Ein Bild sagt mehr als tausend Worte – und zeigt ein Problem
Es gibt Bilder, die ein Problem von selbst erklären – ein Problem, das auf den Kanaren nicht länger als bloße Anekdote abgetan werden kann. Am Samstagnachmittag, den 18. April, soll sich in der Charca de Maspalomas erneut eine ebenso bekannte wie frustrierende Szene abgespielt haben: Zwei Touristen hielten sich innerhalb des abgezäunten Bereichs des geschützten Gebiets auf, in einer Zone, die nicht betreten werden darf, mutmaßlich um Fotos zu schießen. Das ist kein kleines Versehen. Auch kein folgenloser Streich. Es ist der Beweis dafür, dass es trotz Beschilderung, Informationskampagnen und dem hinlänglich bekannten ökologischen Wert des Ortes immer noch Menschen gibt, die glauben, eine außergewöhnliche Landschaft sei nur eine Kulisse für ihr persönliches Fotoalbum.
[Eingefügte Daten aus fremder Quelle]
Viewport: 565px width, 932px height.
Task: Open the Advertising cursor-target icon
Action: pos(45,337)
Frustration und Ohnmacht bei verantwortungsvollen Besuchern
Die Anzeige ist begleitet von einem Gefühl, das viele Residenten und verantwortungsvolle Besucher teilen: Ärger, Ohnmacht und Erschöpfung. Denn es geht hier nicht nur um das Missachten einer gut sichtbaren Regel. Es geht um das Eindringen in einen Ort, der Respekt verlangt. Es gibt Räume, in denen die Schönheit zum Betrachten einlädt, nicht zum Erobern. Und die Charca de Maspalomas ist einer davon.
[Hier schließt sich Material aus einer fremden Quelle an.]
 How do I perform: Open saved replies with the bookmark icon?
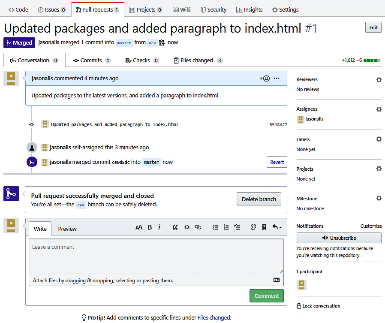click(264, 227)
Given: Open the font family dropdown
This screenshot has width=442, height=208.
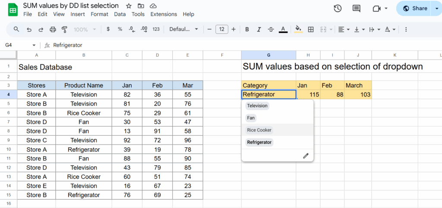Looking at the screenshot, I should point(183,29).
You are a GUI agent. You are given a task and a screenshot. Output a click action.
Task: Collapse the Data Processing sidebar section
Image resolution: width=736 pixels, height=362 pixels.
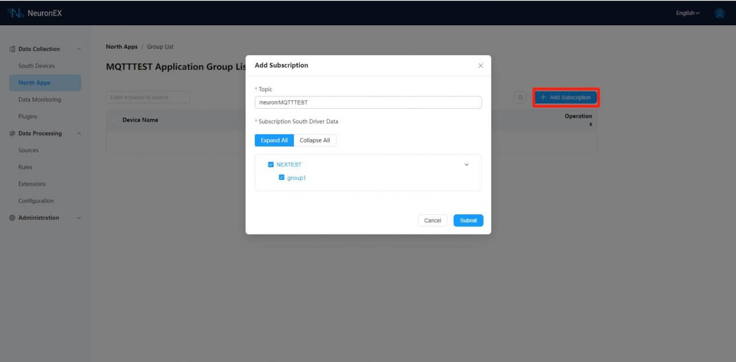click(x=79, y=133)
Kein Einzelfall: Ähnlicher Vorfall erst vor wenigen Tagen
Die angezeigte Szene vom Samstag steht in direktem Zusammenhang mit einem weiteren Vorfall vor wenigen Tagen. Wie berichtet wurde, wiederholte sich am 9. April ein ähnliches Verhalten in den Dünen von Maspalomas, wo Besucher dort spazieren gingen, wo sie es nicht sollten, und offensichtliche Grenzen überschritten, auf der Suche nach dem perfekten Bild. Die Wiederholung dieser Episoden offenbart ein grundlegendes Problem: Ein Teil derjenigen, die in diese Umgebung kommen, begreift immer noch nicht, dass sie ein geschütztes Naturgebiet betreten und keinen Freizeitpark oder eine regellose Postkartenidylle.
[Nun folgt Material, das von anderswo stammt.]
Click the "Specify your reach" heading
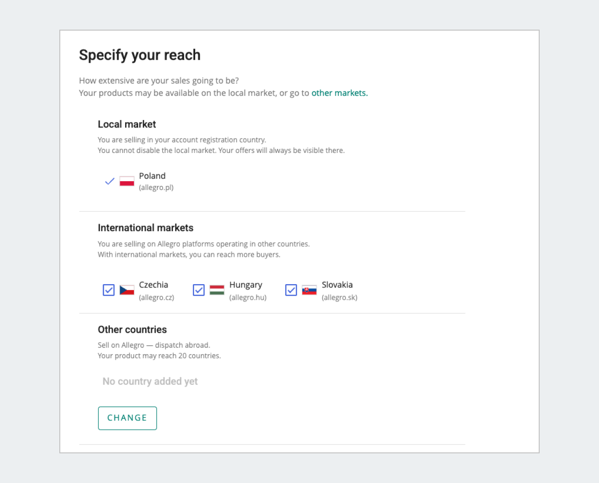This screenshot has height=483, width=599. (x=140, y=55)
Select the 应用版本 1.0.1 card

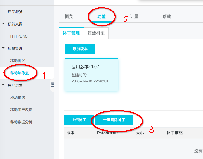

Das einzigartige Ökosystem der Reserva Natural Especial
Die Reserva Natural Especial de las Dunas de Maspalomas ist einer der emblemischsten Orte Gran Canarias und des gesamten Archipels. Es handelt sich um ein rund 400 Hektar großes Schutzgebiet, das ein Dünensystem, einen Palmenhain und eine Salzwasserlagune – eben die Charca – umfasst. Diese Lebensräume sind von enormer Einzigartigkeit innerhalb der Kanarischen Inseln. Ihr ökologischer Wert ist durch die autonomen Rechtsvorschriften und durch spezifische, zu ihrem Schutz erlassene Planungsinstrumente anerkannt.